= Aim =
Output, unchanged, the lines from the one containing "Image resolution: width=639" up to and including the one containing "point(237,59)".

= Listed records =
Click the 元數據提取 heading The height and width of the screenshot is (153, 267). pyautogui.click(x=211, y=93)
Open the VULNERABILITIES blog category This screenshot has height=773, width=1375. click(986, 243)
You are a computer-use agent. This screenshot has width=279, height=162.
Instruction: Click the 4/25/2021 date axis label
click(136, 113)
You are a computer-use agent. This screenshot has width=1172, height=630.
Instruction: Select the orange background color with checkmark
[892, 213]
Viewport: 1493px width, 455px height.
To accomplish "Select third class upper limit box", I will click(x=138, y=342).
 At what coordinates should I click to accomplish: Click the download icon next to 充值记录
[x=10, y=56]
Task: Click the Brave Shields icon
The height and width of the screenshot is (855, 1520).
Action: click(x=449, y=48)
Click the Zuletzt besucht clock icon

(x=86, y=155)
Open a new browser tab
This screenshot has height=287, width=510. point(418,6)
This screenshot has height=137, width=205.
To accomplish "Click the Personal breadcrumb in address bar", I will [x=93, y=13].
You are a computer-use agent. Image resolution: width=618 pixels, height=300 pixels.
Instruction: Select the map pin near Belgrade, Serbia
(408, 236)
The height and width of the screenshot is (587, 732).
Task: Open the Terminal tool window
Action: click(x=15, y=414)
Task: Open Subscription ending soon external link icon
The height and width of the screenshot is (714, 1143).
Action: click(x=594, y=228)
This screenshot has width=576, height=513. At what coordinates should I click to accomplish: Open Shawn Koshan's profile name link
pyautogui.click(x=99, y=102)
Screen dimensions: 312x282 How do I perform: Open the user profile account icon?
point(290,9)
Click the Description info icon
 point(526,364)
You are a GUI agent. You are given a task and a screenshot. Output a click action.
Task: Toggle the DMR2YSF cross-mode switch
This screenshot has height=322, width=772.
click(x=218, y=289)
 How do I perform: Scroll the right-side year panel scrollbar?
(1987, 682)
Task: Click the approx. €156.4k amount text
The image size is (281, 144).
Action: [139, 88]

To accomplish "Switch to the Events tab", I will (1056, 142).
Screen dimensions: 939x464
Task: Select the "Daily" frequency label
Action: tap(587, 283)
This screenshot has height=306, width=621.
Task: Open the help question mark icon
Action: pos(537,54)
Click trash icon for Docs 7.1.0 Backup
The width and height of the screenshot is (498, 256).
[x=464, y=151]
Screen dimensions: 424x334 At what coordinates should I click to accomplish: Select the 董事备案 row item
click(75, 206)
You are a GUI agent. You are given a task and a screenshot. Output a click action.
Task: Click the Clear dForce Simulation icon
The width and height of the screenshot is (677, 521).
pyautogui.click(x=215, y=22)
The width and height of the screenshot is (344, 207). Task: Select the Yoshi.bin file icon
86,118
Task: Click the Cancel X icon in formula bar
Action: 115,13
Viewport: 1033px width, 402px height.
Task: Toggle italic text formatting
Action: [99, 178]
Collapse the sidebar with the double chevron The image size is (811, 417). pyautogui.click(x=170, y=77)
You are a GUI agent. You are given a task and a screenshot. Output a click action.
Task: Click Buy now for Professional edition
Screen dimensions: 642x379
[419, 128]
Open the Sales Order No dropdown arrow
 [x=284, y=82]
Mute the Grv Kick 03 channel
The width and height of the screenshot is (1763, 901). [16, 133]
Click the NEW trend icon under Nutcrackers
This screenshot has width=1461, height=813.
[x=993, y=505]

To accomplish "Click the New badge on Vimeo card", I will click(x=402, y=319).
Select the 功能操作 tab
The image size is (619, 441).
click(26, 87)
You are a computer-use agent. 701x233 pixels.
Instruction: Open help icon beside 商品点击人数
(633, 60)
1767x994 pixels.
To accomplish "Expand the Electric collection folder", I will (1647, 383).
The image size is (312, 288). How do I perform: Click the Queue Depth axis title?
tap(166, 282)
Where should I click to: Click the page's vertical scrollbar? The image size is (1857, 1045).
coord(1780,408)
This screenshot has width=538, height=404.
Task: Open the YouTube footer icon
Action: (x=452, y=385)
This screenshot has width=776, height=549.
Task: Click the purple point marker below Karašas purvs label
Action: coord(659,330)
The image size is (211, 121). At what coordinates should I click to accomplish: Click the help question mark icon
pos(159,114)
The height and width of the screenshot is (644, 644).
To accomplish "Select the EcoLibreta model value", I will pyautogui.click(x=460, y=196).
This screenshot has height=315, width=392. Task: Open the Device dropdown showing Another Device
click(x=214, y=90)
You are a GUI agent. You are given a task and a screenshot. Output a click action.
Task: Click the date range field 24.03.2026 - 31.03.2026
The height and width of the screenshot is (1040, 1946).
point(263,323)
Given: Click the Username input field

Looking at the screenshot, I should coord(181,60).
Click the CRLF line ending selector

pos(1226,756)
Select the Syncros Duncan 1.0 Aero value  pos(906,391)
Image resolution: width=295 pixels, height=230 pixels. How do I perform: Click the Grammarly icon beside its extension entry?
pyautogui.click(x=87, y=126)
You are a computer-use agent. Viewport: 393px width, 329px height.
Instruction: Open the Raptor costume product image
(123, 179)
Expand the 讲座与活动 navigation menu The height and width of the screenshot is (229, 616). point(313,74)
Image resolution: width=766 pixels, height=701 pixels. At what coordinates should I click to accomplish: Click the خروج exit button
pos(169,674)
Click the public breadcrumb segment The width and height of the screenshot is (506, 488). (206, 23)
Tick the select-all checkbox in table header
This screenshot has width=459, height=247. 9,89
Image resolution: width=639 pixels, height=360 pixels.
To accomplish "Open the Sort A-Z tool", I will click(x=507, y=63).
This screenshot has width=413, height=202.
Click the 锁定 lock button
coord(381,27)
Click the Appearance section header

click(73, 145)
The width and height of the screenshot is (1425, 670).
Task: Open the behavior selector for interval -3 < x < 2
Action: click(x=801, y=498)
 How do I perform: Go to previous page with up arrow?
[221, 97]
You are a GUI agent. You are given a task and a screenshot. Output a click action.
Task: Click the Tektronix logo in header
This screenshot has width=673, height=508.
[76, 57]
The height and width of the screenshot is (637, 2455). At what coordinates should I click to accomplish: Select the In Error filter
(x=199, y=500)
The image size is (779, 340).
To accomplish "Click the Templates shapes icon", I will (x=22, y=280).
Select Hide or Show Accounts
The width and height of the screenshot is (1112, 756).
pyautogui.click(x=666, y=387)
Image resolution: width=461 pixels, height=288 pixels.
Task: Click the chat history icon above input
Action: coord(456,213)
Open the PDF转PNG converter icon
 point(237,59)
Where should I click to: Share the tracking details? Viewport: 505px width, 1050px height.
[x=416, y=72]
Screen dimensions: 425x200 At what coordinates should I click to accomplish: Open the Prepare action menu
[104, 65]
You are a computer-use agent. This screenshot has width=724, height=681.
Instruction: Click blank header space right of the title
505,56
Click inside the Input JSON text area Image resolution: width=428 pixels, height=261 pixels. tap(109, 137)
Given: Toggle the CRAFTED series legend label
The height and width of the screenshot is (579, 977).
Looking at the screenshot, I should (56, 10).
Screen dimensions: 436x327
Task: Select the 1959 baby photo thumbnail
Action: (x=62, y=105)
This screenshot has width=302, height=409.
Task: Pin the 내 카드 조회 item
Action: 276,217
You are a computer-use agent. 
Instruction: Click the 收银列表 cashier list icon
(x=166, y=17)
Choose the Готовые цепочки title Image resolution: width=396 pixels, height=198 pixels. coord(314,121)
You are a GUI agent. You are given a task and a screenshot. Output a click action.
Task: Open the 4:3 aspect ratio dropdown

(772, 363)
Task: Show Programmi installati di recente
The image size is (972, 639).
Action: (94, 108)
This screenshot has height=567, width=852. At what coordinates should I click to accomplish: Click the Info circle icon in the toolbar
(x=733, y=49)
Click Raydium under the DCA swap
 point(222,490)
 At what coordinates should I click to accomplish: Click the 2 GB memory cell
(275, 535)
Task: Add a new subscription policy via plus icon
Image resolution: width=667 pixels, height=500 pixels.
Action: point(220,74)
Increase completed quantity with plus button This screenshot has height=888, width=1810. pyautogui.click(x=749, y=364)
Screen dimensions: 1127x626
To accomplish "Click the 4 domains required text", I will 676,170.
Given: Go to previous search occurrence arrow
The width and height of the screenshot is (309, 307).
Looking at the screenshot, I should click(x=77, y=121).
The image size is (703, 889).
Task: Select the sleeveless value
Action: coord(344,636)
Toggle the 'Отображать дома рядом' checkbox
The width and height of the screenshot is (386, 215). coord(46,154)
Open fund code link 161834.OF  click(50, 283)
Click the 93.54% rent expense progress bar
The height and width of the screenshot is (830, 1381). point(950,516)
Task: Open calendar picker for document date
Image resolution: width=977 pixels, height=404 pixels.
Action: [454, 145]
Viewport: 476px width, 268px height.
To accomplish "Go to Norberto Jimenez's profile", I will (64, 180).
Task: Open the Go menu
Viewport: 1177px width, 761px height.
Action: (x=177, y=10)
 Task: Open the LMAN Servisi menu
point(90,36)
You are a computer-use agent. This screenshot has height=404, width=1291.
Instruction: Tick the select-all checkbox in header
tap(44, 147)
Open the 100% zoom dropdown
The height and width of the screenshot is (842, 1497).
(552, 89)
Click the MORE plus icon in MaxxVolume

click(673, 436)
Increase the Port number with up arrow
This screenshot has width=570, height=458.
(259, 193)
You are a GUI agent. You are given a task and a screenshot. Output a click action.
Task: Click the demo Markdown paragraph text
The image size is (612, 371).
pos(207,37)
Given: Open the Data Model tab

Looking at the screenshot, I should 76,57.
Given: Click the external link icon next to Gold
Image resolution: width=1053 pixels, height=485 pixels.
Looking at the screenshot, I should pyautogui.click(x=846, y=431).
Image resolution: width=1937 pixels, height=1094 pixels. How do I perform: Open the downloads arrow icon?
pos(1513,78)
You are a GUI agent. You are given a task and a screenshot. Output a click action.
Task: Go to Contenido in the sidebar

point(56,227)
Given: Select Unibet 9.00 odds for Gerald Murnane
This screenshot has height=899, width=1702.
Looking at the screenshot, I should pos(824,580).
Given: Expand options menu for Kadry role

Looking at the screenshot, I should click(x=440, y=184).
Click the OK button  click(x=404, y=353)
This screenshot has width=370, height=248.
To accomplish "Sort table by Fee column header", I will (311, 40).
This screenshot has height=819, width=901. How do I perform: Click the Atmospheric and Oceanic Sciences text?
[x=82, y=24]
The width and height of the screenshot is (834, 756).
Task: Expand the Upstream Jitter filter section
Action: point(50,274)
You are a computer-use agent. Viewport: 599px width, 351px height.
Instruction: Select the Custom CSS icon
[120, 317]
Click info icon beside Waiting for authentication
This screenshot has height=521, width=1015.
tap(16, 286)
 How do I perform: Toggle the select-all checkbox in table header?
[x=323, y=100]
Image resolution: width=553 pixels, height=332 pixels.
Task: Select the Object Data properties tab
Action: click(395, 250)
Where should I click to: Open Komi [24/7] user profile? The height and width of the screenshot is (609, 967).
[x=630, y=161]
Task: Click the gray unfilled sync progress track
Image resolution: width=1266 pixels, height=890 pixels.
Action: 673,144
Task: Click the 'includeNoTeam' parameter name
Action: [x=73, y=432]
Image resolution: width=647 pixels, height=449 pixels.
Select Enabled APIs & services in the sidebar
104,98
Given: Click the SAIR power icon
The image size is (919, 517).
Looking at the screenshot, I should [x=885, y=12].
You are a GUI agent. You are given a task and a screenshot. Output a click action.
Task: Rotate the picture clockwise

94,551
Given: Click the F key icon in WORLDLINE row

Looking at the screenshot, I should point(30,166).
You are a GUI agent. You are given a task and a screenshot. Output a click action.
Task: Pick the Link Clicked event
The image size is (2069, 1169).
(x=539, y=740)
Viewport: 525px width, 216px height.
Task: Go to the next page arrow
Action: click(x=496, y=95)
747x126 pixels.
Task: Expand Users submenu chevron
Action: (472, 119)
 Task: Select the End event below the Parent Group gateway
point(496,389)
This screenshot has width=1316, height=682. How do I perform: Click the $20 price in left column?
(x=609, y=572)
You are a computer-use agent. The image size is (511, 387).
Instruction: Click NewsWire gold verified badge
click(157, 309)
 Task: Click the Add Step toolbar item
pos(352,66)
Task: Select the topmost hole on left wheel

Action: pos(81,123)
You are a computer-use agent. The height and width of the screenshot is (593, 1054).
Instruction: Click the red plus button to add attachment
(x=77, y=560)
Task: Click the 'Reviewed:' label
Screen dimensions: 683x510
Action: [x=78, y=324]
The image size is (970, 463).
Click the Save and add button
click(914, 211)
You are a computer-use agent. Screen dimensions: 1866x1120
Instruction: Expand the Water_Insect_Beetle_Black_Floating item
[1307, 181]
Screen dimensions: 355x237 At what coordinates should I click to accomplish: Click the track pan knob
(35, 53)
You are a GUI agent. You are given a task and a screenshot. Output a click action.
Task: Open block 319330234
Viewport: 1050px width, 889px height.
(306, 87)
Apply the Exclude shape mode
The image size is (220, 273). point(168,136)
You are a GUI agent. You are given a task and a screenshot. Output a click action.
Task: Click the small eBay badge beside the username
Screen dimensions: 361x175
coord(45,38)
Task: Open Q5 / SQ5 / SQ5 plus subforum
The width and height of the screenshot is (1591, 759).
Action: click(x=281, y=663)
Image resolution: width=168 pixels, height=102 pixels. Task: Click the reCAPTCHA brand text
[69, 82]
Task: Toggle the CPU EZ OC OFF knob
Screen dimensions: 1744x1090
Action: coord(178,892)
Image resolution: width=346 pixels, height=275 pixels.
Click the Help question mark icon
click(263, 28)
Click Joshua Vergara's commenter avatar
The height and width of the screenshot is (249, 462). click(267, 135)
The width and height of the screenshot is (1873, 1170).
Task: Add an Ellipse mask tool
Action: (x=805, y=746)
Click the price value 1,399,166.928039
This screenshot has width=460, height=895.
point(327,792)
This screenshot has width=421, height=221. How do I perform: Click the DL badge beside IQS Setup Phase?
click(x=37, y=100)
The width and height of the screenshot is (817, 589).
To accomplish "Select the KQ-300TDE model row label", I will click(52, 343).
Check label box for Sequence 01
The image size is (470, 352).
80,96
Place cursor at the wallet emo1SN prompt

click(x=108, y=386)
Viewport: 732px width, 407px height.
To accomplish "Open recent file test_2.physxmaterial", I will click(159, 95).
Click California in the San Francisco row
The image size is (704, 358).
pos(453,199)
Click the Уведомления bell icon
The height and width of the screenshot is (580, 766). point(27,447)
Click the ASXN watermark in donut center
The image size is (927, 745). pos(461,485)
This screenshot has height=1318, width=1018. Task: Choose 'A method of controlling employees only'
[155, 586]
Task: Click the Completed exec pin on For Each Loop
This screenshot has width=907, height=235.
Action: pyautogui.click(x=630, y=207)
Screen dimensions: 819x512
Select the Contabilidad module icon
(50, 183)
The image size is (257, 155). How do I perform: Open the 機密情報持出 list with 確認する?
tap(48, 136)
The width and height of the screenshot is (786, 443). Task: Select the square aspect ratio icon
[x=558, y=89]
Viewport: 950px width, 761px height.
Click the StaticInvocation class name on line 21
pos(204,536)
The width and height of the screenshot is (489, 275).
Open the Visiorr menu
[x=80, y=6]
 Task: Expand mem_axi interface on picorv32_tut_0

= Response for this exercise =
Image resolution: width=639 pixels, height=360 pixels.
To accomplish "Open the Sort A-Z tool", I will click(x=507, y=63).
This screenshot has width=413, height=202.
Click the 锁定 lock button
coord(381,27)
Click the Appearance section header

click(73, 145)
The width and height of the screenshot is (1425, 670).
Task: Open the behavior selector for interval -3 < x < 2
Action: click(x=801, y=498)
 How do I perform: Go to previous page with up arrow?
[221, 97]
You are a GUI agent. You are given a task and a screenshot. Output a click action.
Task: Click the Tektronix logo in header
This screenshot has width=673, height=508.
[76, 57]
The height and width of the screenshot is (637, 2455). At what coordinates should I click to accomplish: Select the In Error filter
(x=199, y=500)
The image size is (779, 340).
To accomplish "Click the Templates shapes icon", I will (x=22, y=280).
Select Hide or Show Accounts
The width and height of the screenshot is (1112, 756).
pyautogui.click(x=666, y=387)
Image resolution: width=461 pixels, height=288 pixels.
Task: Click the chat history icon above input
Action: coord(456,213)
Open the PDF转PNG converter icon
 point(237,59)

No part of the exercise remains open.